As we anticipated for you here last November, Angelenos have indeed passed into law an ordinance establishing pay-to-play restrictions in the City of Angels. If ever one needed a sense of the public sentiment towards pay-to play regulation, one need only look at the 75% -25% margin by which the measure passed. As anticipated, the Measure targeted a single class of campaign donors (City contractors) who are perceived to make their living procuring contracts greased by campaign contributions.
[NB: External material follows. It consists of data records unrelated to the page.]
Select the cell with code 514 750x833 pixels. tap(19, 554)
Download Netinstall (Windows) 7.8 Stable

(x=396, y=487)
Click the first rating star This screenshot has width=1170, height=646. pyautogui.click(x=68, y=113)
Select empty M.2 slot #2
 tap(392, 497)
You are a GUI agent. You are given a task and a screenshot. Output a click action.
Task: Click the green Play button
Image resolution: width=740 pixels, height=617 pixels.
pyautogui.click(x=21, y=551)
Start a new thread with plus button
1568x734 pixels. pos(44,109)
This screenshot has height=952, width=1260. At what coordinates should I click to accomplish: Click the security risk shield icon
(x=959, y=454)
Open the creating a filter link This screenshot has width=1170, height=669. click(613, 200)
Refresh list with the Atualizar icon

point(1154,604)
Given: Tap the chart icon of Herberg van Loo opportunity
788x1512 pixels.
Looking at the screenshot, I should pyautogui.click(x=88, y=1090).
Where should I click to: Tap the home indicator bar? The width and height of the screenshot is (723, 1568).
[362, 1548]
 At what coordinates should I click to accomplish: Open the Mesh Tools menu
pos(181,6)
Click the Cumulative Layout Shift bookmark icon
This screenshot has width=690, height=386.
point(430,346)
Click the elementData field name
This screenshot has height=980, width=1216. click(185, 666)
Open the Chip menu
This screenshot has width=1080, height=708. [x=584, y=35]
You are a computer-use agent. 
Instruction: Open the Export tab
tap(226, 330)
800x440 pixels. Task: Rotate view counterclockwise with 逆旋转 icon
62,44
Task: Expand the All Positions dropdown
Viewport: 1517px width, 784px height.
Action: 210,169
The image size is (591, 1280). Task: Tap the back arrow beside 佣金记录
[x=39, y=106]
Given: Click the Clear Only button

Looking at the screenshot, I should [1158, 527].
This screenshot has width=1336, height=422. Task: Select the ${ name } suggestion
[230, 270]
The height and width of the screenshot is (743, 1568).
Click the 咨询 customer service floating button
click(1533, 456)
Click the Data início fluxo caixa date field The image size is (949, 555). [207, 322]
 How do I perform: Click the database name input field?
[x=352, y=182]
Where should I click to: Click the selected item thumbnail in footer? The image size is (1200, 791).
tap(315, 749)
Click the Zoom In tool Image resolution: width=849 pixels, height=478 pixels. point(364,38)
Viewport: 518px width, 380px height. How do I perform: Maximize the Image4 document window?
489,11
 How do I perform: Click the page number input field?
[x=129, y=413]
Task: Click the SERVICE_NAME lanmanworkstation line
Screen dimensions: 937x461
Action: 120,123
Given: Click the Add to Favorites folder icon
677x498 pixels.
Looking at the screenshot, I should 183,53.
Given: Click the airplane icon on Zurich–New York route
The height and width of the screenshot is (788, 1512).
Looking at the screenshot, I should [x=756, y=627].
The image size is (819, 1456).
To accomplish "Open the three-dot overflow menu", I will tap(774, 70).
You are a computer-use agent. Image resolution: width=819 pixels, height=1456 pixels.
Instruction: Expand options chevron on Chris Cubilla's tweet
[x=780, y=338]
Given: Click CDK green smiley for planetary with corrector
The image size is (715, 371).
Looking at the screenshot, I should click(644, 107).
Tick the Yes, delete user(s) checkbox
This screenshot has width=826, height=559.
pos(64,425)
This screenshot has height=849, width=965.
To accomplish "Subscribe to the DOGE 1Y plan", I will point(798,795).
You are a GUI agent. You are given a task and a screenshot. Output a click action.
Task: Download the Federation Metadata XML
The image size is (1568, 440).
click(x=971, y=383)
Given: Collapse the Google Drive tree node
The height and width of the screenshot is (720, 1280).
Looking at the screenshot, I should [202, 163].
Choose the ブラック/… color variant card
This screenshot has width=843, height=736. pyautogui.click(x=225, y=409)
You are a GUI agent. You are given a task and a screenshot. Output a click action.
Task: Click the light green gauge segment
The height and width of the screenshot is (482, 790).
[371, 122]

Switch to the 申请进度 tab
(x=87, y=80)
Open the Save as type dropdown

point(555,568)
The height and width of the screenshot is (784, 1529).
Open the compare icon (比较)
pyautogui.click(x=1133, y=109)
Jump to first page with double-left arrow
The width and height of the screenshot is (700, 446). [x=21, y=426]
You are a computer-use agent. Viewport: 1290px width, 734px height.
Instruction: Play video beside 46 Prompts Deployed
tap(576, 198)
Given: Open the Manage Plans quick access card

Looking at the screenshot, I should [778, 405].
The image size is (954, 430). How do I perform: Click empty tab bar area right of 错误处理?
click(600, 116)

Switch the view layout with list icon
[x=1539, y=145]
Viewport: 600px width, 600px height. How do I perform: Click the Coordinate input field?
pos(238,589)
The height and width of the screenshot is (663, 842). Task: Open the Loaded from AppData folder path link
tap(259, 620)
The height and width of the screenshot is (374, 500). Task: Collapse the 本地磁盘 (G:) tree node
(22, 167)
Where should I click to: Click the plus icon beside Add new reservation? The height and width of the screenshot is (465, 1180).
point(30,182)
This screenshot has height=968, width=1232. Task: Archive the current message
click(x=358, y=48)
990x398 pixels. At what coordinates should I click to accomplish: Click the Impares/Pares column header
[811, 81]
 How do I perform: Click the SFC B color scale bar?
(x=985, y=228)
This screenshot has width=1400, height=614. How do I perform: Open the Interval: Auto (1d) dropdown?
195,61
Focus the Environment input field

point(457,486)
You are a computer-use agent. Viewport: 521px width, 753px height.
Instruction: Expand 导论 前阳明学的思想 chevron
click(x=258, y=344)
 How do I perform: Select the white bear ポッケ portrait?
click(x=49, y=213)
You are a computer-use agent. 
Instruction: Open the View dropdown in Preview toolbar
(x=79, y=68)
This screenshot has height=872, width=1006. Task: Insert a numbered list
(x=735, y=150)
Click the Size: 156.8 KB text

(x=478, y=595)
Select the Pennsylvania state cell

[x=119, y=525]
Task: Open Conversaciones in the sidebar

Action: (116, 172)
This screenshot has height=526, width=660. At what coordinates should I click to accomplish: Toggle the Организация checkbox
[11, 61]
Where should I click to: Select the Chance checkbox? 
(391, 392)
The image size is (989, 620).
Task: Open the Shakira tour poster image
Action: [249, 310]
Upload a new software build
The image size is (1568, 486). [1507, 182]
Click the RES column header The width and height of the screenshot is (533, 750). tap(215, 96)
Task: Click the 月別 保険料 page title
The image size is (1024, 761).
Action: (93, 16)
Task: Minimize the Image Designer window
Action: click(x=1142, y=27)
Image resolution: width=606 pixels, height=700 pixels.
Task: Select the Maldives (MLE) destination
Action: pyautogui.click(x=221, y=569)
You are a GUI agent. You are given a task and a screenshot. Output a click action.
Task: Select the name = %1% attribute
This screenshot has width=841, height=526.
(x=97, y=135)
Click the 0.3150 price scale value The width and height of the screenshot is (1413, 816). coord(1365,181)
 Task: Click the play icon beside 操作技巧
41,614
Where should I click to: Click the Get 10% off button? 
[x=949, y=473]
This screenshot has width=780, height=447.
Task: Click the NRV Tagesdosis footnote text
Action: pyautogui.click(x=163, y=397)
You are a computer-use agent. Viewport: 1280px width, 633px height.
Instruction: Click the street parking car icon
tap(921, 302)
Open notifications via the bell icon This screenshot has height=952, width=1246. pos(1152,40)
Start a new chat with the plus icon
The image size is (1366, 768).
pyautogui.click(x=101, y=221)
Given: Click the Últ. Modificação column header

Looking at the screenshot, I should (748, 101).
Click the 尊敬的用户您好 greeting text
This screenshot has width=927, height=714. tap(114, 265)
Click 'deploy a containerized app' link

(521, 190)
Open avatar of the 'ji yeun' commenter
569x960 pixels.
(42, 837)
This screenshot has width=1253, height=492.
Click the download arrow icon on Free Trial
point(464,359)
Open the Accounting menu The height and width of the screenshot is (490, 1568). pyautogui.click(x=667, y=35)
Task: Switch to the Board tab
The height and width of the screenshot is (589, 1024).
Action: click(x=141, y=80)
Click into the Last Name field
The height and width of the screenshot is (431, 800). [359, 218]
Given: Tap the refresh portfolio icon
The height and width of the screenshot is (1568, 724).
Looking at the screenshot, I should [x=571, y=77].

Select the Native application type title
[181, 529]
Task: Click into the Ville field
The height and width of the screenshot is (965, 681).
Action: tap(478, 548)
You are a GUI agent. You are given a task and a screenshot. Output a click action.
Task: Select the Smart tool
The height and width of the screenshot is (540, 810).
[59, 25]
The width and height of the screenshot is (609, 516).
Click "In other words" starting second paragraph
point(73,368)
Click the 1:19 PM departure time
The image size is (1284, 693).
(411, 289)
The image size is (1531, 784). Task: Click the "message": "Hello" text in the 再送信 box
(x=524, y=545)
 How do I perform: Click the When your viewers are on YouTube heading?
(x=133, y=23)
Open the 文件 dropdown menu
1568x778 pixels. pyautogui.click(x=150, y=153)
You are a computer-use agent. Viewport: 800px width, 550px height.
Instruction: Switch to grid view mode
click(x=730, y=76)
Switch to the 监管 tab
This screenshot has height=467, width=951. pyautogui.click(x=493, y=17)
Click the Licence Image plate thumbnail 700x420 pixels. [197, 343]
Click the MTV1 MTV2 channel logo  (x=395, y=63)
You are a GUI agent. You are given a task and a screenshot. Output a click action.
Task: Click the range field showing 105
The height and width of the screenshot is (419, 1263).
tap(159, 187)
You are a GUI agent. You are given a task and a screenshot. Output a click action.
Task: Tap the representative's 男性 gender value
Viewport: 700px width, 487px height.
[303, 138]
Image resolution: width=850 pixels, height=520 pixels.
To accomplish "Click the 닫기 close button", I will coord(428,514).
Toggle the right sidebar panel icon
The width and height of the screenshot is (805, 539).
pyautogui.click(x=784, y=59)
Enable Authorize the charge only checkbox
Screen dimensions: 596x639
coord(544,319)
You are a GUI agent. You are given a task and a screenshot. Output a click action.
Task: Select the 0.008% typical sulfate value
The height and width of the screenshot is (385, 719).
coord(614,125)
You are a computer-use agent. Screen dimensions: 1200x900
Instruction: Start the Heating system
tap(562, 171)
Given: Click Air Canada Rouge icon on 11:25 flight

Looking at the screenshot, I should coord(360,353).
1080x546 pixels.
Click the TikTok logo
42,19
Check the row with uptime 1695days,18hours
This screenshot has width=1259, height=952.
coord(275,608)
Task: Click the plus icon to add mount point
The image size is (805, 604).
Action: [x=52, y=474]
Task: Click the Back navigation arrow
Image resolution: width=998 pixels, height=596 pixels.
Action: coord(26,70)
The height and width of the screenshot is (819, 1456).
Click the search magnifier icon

The full Resolution - which you can count on approximately 5 people having actually read - can be found here.


As proposed, the ballot measure put before the public read:


Shall the Charter be amended to (1) restrict campaign contributions and fundraising by bidders on certain City contracts; require increased disclosure for bidders; and provide for bans on future contracts for violators; and (2) build upon the city's voter-approved campaign trust fund, which provides limited public matching funds for qualified city candidates who agree to spending limits, by lifting the maximum balance in the fund while allowing the LA City Council by a two-thirds vote to not make the annual appropriation and temporarily transfer funds to meet City budgetary obligations in certain emergency conditions?


Language like that is difficult to vote against. The Devil, as they say, is in the details. Specifically, as passed, the measure restricts contractors holding or seeking City contracts in excess of $100,000 from making campaign contributions to, or fundraising for, City officials (including the Mayor, the City Attorney, the Controller or a member of the City Council) or candidates to those offices. Second, the ordinance lifts the maximum balance on the City’s public finance vehicle - the Campaign Trust Fund.

This contribution ban extends not just to those authorized by the company to represent it in seeking or negotiating the contract, but also to the contractor’s Board Chairman, President, Chief Executive Officer, Chief Operating Officer, and anyone who holds more than a 20% ownership stake in the contractor.


As if these compliance challenges are not imposing enough for the well meaning corporation that might not have absolute control over the campaign contributions of its 21% minority owners, the new ordinance extends the ban to subcontractors and their officers if the subcontractor has a $100,000 interest in the City contract. While it is easy to perceive the logic that leads to such a prohibition, one can anticipate that the unintentional violations of this ordinance - and dramatic negative consequences - will be legion.


On the other hand, many argued against the measure on the ground that it does not go far enough in banning contributions and will simply drive unscrupulous contractors to measures that will evade disclosure altogether. A good example of such an argument can be found here.


Interestingly, the City taketh away just as it giveth. A third element of the ordinance provides that the City may, during “financial emergencies” (when do you anticipate LA won’t be laboring under a “financial emergency”?), borrow money from that trust fund without appropriating funds back in. Now that’s playing without paying!